[Assignment] Pull every line containing "text" from the listing below.

[Dataset entries]
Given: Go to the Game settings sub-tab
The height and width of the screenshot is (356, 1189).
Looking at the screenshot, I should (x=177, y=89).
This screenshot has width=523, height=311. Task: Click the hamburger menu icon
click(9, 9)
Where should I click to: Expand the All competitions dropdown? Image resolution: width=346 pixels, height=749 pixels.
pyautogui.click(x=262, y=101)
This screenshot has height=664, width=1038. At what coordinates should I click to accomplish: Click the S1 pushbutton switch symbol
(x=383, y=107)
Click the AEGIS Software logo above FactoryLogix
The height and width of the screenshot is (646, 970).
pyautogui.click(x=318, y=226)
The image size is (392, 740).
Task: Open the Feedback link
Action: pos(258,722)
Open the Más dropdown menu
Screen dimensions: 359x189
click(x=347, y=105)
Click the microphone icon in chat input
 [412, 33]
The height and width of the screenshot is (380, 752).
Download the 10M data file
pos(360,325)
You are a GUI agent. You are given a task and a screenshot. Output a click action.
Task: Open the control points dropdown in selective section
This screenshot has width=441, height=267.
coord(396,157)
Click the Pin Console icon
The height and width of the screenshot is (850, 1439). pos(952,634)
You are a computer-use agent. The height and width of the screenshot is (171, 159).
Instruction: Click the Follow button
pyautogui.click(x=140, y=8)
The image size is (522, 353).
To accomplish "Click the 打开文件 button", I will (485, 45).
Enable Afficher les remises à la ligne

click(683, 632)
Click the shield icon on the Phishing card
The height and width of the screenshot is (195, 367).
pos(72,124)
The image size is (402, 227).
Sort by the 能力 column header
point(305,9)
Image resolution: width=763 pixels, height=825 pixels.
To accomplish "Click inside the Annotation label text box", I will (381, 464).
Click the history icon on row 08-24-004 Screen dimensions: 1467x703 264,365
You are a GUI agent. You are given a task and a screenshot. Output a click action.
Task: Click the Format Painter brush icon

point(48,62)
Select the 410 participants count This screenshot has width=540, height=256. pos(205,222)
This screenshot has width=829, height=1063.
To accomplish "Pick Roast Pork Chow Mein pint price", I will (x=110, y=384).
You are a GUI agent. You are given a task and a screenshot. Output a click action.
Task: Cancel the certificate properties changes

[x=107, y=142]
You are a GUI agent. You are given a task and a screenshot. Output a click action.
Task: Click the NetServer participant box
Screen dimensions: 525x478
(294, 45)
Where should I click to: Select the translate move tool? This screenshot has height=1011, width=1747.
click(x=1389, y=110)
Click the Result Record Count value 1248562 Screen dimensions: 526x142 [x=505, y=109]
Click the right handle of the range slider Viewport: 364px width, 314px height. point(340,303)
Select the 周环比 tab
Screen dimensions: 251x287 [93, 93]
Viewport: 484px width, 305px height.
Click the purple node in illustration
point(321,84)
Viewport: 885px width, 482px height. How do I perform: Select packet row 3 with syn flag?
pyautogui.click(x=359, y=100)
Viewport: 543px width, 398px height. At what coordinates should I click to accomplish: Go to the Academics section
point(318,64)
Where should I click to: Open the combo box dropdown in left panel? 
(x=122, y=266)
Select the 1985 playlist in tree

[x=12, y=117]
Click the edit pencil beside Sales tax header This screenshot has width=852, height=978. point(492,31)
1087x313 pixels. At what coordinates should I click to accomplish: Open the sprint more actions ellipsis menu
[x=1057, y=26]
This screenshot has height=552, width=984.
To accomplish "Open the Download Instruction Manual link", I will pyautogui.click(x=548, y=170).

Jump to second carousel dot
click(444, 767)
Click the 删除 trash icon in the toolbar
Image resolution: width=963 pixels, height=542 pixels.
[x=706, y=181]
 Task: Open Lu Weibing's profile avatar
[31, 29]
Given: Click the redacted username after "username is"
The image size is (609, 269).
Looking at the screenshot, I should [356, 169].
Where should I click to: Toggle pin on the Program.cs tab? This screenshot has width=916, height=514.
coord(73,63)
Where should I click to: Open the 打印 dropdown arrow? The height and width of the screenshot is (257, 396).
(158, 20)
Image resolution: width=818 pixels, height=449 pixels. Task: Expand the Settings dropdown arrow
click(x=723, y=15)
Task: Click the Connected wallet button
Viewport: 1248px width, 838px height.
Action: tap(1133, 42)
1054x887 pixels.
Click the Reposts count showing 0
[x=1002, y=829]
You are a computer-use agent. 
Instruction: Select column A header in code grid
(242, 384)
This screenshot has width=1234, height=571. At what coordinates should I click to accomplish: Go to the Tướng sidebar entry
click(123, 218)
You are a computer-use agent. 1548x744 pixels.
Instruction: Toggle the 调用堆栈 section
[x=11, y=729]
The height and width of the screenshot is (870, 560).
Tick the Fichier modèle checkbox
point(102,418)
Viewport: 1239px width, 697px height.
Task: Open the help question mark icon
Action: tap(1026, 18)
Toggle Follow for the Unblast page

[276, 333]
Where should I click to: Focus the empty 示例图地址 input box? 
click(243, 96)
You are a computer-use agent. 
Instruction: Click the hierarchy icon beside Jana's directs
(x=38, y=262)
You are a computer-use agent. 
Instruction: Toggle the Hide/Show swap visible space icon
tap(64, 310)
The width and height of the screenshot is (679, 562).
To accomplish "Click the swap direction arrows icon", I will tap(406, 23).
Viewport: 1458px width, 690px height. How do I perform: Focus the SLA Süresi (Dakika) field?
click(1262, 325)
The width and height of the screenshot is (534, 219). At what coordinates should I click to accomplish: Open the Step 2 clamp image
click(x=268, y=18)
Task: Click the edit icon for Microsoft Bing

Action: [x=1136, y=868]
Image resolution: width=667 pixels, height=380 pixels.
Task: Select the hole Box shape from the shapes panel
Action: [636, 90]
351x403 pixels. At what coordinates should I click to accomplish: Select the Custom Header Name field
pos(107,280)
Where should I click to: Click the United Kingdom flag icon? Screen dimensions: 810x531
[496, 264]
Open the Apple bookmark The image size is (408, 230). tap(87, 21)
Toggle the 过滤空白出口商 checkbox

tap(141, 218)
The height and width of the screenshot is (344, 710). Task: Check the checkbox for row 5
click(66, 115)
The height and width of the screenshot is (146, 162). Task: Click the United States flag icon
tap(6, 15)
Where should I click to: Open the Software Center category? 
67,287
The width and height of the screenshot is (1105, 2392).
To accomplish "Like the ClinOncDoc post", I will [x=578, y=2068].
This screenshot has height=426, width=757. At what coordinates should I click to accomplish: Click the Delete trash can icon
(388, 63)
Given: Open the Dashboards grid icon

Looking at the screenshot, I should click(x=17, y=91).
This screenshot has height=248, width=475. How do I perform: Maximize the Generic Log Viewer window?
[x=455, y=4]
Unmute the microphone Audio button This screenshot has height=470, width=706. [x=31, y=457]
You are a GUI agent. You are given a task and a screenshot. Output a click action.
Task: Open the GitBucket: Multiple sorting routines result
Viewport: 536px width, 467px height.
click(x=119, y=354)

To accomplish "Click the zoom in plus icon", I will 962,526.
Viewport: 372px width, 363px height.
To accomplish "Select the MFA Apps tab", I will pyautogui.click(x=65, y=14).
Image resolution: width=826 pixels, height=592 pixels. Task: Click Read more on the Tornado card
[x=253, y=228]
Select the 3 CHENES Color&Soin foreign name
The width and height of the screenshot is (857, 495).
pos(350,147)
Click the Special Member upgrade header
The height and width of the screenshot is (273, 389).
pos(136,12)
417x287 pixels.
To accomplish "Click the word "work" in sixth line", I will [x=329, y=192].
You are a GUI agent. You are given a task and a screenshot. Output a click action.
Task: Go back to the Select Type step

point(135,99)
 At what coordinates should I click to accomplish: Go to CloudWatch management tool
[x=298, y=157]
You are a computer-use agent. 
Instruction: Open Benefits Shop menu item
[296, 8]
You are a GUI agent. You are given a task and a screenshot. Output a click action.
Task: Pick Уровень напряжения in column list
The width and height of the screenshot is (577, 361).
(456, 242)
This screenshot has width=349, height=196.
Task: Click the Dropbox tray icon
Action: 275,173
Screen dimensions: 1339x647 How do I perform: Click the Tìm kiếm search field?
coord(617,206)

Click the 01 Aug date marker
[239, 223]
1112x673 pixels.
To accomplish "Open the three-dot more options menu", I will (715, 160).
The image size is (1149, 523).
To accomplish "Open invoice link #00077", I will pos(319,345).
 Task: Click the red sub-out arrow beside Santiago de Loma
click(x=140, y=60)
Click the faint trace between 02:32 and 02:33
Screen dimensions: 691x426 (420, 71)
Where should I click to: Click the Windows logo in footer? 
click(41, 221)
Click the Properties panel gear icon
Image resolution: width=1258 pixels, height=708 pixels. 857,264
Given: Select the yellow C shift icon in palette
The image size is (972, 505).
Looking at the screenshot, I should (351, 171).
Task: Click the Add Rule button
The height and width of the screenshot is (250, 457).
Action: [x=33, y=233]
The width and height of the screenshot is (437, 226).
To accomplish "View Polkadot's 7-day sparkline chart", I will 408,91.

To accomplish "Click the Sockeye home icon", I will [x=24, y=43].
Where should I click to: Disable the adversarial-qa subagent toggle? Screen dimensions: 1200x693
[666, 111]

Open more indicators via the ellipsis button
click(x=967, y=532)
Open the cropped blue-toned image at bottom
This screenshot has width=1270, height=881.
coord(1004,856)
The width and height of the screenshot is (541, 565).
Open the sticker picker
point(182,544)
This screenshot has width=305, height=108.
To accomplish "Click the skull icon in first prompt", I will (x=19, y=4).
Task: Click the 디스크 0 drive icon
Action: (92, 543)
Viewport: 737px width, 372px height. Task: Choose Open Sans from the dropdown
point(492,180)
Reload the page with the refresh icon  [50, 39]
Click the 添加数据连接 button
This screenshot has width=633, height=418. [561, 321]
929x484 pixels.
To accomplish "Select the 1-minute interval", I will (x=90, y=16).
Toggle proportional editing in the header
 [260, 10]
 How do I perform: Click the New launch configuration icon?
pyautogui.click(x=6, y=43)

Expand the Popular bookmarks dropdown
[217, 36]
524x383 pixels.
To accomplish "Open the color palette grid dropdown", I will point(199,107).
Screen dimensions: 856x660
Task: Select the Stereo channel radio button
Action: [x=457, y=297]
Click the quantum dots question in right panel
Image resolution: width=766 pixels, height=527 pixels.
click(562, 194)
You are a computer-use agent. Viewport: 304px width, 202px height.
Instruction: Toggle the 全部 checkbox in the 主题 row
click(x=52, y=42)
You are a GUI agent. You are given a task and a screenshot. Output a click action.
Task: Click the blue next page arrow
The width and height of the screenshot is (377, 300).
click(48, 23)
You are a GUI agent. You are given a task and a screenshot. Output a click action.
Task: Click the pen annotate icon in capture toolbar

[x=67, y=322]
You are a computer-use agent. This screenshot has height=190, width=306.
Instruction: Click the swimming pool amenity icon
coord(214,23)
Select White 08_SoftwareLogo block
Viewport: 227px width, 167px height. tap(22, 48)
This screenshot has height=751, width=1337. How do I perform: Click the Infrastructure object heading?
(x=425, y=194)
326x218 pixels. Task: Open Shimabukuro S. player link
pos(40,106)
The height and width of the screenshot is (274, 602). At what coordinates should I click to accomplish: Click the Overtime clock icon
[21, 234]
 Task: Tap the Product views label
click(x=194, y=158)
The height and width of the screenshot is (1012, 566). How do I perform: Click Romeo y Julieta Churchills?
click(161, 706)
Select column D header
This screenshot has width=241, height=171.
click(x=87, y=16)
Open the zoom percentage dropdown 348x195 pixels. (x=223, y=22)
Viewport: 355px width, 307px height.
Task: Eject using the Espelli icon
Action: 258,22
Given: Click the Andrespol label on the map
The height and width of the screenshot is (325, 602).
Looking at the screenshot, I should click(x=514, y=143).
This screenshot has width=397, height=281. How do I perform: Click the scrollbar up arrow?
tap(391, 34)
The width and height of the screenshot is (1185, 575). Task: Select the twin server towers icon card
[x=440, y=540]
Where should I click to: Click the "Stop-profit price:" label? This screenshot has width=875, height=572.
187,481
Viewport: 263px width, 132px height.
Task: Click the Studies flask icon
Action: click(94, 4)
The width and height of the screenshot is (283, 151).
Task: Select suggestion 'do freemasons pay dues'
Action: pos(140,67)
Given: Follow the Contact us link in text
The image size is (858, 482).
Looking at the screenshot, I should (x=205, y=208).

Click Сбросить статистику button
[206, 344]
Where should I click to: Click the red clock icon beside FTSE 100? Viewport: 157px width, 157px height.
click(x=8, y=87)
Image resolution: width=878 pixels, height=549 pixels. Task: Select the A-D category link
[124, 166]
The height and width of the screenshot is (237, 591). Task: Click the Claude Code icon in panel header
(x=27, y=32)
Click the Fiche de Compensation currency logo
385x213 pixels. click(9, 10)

[Written response]
To accomplish "Click inside the Annotation label text box", I will (381, 464).
Given: Follow the Contact us link in text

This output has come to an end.